I was 12, but when I heard Lyrics of Fury—"A haunt if you want the style I posses/I bless the child, the Gods, the Earth, and bomb the rest"—I put away childish things, went to the pad, and caged myself between the blue lines. In the evenings, that summer, I would close the door, lay across the bed and put pen to pad.
My hand was awkward, and when I rhymed, the couplets would not adhere, punch lines crashed into bars, metaphors were extended until they derailed off beat. I was unfit, but still I had at it for days, months, and ultimately years. And the more ink I dribbled onto the page, the more I felt the blessing of the sacred order of MCs. I wrote everyday that summer, rhymed over B-sides instrumentals, until my pen was a Staff Of The Dreaded Streets, (plus five chances to banish fools on sight) and my flow, though flicted and disjointed, made my hands tingle.
I'd walk outside, and my head was just a little higher, because if you do this right, if you claim to be that nigger enough, though you battle only your bedroom mirror, there is a part of you that believes. That was how I came to understand, how I came to know why all these brothers wrote and talked so big. Even the Knowledge feared the streets. But the rhyme-pad was a spell-book, it summoned asphalt elementals, elder gods, and weeping ancestors, all of whom had your back. That summer, I beheld the greatest lesson of 88, that when under the aegis of hip-hop, you never lived alone, you never walked alone.

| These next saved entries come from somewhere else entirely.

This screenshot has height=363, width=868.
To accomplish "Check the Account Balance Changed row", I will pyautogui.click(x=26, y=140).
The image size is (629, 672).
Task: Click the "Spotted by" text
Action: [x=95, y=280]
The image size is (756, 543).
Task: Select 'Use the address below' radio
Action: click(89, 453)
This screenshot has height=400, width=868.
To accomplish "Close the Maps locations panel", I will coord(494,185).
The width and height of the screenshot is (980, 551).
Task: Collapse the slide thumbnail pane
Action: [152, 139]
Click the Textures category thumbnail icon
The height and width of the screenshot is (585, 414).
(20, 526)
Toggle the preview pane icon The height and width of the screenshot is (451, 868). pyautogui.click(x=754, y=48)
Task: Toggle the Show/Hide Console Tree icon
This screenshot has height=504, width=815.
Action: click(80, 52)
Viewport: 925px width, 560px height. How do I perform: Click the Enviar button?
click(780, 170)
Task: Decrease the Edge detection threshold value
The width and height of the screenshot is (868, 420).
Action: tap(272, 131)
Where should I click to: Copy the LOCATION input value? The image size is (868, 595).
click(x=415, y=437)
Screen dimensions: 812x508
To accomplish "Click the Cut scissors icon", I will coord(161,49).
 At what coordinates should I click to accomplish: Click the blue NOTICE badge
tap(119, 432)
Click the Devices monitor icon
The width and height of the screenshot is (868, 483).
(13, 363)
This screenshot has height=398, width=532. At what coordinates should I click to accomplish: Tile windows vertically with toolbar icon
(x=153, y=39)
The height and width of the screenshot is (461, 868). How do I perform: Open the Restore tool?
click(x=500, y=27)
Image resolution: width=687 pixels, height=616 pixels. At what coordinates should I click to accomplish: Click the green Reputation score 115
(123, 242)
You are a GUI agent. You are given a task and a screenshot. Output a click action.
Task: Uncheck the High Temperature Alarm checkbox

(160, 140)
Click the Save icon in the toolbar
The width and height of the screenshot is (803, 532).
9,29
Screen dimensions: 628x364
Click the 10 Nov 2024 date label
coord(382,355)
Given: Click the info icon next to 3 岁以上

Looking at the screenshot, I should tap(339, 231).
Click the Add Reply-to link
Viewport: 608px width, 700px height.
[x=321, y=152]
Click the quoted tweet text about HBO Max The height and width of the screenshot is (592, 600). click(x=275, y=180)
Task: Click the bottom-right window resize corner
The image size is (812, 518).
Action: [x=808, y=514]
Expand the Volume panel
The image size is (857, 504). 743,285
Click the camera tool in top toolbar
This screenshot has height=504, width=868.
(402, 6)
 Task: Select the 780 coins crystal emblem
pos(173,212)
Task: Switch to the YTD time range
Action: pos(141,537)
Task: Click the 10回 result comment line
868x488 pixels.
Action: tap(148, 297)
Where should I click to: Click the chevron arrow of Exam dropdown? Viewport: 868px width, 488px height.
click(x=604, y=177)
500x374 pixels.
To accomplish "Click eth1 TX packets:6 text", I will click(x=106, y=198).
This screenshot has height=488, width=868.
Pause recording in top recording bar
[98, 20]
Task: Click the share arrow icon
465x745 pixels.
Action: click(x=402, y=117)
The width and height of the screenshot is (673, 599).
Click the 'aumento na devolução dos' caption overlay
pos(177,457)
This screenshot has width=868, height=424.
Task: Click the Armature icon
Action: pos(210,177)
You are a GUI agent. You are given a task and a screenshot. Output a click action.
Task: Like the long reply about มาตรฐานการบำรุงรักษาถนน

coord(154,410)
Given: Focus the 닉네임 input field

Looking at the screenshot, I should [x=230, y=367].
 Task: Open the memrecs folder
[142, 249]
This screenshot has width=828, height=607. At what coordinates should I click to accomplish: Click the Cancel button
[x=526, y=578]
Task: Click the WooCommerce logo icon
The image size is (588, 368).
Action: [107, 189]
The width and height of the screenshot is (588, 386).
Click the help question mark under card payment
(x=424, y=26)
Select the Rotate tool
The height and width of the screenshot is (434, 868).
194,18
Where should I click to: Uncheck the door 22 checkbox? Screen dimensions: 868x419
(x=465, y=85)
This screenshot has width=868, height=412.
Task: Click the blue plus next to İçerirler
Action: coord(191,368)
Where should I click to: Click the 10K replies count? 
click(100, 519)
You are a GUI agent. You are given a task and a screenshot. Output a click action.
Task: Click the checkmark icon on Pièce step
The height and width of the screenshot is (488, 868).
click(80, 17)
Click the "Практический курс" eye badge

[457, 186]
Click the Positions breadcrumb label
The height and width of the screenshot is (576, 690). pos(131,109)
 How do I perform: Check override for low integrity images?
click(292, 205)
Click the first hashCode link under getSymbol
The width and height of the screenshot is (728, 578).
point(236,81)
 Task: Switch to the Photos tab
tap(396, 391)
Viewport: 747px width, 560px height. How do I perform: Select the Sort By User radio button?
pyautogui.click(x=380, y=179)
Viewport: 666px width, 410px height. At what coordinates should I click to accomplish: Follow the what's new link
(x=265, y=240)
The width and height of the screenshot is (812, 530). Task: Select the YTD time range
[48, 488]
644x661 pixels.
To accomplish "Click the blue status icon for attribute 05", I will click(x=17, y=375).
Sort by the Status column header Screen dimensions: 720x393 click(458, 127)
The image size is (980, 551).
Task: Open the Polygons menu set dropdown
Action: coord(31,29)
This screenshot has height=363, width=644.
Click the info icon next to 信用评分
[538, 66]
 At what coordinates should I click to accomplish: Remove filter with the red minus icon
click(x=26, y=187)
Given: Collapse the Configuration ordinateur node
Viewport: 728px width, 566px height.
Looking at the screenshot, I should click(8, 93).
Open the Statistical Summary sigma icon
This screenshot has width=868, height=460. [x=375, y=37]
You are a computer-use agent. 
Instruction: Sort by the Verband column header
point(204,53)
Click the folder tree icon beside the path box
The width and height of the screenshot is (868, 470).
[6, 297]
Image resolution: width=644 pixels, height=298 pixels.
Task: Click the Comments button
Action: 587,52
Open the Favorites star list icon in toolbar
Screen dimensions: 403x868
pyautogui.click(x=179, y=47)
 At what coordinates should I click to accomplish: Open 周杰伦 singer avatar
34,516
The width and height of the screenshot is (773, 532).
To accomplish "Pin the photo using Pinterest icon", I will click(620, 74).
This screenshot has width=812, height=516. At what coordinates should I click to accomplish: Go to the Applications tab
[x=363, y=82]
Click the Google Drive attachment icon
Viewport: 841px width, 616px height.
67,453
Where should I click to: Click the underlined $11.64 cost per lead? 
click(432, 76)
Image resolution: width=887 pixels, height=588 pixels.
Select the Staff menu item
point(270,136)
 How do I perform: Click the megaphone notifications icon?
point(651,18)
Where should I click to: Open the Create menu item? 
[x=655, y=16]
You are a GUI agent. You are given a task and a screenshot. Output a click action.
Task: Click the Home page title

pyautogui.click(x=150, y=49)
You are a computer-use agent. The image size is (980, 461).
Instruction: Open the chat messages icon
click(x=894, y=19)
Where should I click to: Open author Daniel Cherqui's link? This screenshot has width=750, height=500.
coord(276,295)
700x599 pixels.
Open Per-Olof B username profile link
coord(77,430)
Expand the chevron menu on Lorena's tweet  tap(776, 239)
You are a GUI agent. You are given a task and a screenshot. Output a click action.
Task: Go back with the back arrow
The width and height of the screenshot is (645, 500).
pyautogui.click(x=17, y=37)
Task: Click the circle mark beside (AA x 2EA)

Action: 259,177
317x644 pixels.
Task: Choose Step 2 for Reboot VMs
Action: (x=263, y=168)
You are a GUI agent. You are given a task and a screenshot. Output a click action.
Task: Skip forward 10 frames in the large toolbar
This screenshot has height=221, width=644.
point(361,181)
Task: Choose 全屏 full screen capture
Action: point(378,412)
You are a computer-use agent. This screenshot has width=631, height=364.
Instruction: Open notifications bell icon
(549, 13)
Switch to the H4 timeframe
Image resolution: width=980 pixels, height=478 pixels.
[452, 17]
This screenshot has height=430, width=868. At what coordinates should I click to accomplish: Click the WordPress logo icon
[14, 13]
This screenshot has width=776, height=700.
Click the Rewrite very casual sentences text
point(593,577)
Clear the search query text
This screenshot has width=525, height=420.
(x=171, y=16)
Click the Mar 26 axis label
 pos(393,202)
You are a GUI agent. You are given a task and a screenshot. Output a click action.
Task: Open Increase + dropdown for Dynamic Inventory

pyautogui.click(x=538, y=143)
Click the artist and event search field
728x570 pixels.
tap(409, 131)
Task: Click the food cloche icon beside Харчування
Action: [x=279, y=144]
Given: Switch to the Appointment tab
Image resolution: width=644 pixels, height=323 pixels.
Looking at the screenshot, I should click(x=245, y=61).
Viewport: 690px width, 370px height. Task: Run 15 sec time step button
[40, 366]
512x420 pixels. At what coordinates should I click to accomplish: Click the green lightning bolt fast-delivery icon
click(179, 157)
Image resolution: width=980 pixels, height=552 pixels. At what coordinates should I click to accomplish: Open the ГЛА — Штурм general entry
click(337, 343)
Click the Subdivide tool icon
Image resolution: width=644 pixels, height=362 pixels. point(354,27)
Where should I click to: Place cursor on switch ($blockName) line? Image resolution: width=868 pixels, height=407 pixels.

I felt a light flowing through me. I awoke, excited, hungry to understand this immediate world, the black people around me, and how they—we—had all fallen to this. Now I knew Lemmel in a fuller sense, that it was troubled because all things worth anything ultimately are. That my world, though mired in disgrace, was more honorable than anything, was more beautiful than the exotic counties way up Reisterstown and Liberty Road. All the ghettos of the world, with their merchant vultures, wig stores, sidewalk sales, sub shops, fake gold, bastard boys, and wandering girls, were my only home. That was Knowledge and Consciousness joined, and when I grabbed the mic, that was the alchemy I brought forth. When I was done, I emerged taller, my voice was deeper, my arms were bigger, ancestors walked with me, and there in my hands, behold, Shango's glowing axe.
Ta-Nehisi Coates is a New York-based writer. This essay was adapted from his memoir, The Beautiful Struggle: A Father, Two Sons and an Unlikely Road to Manhood. (Spiegel & Grau, 2008).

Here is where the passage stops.